Weekend reading: Food as Medicine
The Center for Food As Medicine and the Hunter College NYC Food Policy Center have released their first-ever academic narrative review and report of the food-as-medicine movement: Food as medicine review and report: how food and diet impact the treatment of disease.
As the press release puts it,
Food has always been a part of medical practice, going back millennia; however, as medical procedures and treatments became more sophisticated, modern societies began to disregard the role of food in the treatment of disease. Using food to treat disease was viewed as an uncivilized approach. This led to a gap between modern medicine and the use of food to treat disease, and a lack of acceptance of food-based interventions in modern treatment plans.
the report has five parts:
- Background information on the history of using food to treat disease,
- Modern challenges to widespread use and acceptance of food as medicine practices,
- Current evidence about contemporary food as medicine practices (such as medically tailored meals, produce prescriptions, and functional foods),
- Literature review of food as treatment for specific disease states, and
- Recommendations to stakeholders (including policymakers, health care professionals, and academics) to contribute to a healthier, more equitable health care system.

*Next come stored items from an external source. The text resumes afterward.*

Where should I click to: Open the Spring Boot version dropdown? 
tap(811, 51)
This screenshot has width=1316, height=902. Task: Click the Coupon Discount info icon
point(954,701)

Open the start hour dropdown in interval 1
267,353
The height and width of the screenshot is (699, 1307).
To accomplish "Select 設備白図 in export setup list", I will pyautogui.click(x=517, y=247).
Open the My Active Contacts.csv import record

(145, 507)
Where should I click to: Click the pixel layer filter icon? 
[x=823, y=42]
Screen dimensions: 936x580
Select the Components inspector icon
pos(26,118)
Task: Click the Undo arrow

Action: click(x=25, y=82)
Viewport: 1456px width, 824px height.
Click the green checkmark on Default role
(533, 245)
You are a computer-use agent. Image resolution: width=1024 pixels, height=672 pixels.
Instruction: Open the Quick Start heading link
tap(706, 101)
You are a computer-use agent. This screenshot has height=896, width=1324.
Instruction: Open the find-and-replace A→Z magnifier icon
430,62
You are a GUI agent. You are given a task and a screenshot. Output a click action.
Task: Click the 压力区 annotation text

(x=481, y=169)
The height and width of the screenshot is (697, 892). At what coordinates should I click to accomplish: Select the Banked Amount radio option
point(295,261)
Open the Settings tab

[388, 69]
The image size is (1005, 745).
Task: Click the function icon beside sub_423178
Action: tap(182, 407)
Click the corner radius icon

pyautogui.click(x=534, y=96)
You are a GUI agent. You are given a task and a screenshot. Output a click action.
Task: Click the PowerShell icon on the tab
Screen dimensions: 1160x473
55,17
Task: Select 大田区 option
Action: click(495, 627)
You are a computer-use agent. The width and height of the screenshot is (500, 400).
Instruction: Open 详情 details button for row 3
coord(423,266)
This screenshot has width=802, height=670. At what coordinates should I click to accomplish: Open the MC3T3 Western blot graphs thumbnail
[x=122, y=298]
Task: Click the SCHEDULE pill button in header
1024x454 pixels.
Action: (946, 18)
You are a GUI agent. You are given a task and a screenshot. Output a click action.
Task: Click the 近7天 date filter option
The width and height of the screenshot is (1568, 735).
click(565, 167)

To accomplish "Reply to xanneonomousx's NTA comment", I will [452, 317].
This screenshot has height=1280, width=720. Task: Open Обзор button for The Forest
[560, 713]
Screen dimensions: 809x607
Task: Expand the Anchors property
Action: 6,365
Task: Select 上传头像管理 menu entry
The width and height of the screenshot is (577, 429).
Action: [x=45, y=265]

Here are the report’s key findings (my paraphrase)
- Medical schools do not often require nutrition instruction.
- Social media makes food as medicine appear pseudoscientific.
- Websites confuse the public about role of food in disease prevention and treatment.
- Supplements cause confusion.
- Dietary Guidelines are influenced by food companies and do not always reflect current science.
- The FDA allows misleading marketing and health claims on packaged foods.
- Research funded by food companies misleads the public.
- Nutrition incentive programs (e.g., NYC’s Health Bucks) can help combat food and nutrition insecurity.
- The government should support food as medicine interventions such as medically tailored meals and produce prescription programs.
See Food Tank: 22 Global Medical Professionals Practicing Food as Medicine
Here are 22 medical professionals working to use food as a critical tool for treating, controlling, and healing from illness and maintaining health.
Along those lines, The Rockefeller Foundation Commits USD 105M to Making Healthy and Sustainable Foods More Accessible Around the World.
Today The Rockefeller Foundation launched its new Good Food Strategy, which will invest USD 105 million over three years to increase access to healthy and sustainable foods for 40 million underserved people around the globe. The program will support a shift in public and private spending toward foods that are nutritious, regenerate the environment, and create equitable economic opportunity for people at every step of the food supply chain.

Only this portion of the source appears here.